THE TASK: Only lines with the string "computer" are wanted. Pull them out of the data.

DATA FOR REVIEW section start

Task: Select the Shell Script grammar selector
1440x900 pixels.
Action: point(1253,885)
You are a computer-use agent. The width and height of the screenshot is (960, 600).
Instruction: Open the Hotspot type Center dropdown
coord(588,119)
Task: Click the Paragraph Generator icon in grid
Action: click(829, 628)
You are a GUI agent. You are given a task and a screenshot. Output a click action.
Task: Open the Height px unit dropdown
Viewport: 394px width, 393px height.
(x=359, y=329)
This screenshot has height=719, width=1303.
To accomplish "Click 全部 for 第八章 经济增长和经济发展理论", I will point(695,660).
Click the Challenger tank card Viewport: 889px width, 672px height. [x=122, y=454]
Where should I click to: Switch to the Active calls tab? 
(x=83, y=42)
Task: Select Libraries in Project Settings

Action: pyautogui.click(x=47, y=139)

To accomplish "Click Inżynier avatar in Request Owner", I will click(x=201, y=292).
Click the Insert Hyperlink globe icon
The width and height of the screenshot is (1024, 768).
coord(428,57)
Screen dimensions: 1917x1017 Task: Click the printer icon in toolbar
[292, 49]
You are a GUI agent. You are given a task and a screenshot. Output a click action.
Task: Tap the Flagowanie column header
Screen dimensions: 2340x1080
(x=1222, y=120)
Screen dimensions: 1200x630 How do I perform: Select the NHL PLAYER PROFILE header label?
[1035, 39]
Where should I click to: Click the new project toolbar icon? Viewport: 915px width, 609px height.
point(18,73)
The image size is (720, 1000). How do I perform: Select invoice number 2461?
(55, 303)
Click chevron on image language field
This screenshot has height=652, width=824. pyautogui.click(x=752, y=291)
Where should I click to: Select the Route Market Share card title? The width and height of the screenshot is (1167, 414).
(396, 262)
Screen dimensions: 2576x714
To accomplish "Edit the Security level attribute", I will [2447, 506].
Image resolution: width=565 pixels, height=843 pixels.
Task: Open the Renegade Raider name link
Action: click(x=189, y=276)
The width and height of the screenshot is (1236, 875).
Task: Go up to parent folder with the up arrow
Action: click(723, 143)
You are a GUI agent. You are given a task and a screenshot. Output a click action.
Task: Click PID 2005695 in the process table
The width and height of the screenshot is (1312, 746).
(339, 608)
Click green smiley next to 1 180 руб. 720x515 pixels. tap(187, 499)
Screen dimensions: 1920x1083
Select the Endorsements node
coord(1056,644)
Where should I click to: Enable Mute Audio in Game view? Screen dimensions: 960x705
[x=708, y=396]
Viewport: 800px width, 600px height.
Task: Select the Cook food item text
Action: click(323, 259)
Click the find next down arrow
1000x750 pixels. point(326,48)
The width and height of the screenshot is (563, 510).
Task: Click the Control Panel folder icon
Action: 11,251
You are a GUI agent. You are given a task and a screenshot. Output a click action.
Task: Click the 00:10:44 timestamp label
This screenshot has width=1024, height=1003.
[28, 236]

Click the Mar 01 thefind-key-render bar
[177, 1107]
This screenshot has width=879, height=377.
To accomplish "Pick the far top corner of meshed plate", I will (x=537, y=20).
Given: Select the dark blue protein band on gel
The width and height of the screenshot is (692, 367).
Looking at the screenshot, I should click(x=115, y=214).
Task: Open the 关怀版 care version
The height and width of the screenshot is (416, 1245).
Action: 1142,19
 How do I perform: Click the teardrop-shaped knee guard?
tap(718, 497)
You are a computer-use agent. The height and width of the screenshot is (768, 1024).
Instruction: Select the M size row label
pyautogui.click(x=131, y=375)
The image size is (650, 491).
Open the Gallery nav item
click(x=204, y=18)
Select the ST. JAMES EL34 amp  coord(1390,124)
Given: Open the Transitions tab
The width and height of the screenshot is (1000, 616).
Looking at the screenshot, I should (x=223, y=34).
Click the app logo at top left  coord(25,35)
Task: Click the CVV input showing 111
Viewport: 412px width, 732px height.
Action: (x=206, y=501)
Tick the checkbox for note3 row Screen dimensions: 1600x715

DATA FOR REVIEW section end

REPLY:
You are a computer-use agent. The width and height of the screenshot is (960, 600).
You are a computer-use agent. The height and width of the screenshot is (768, 1024).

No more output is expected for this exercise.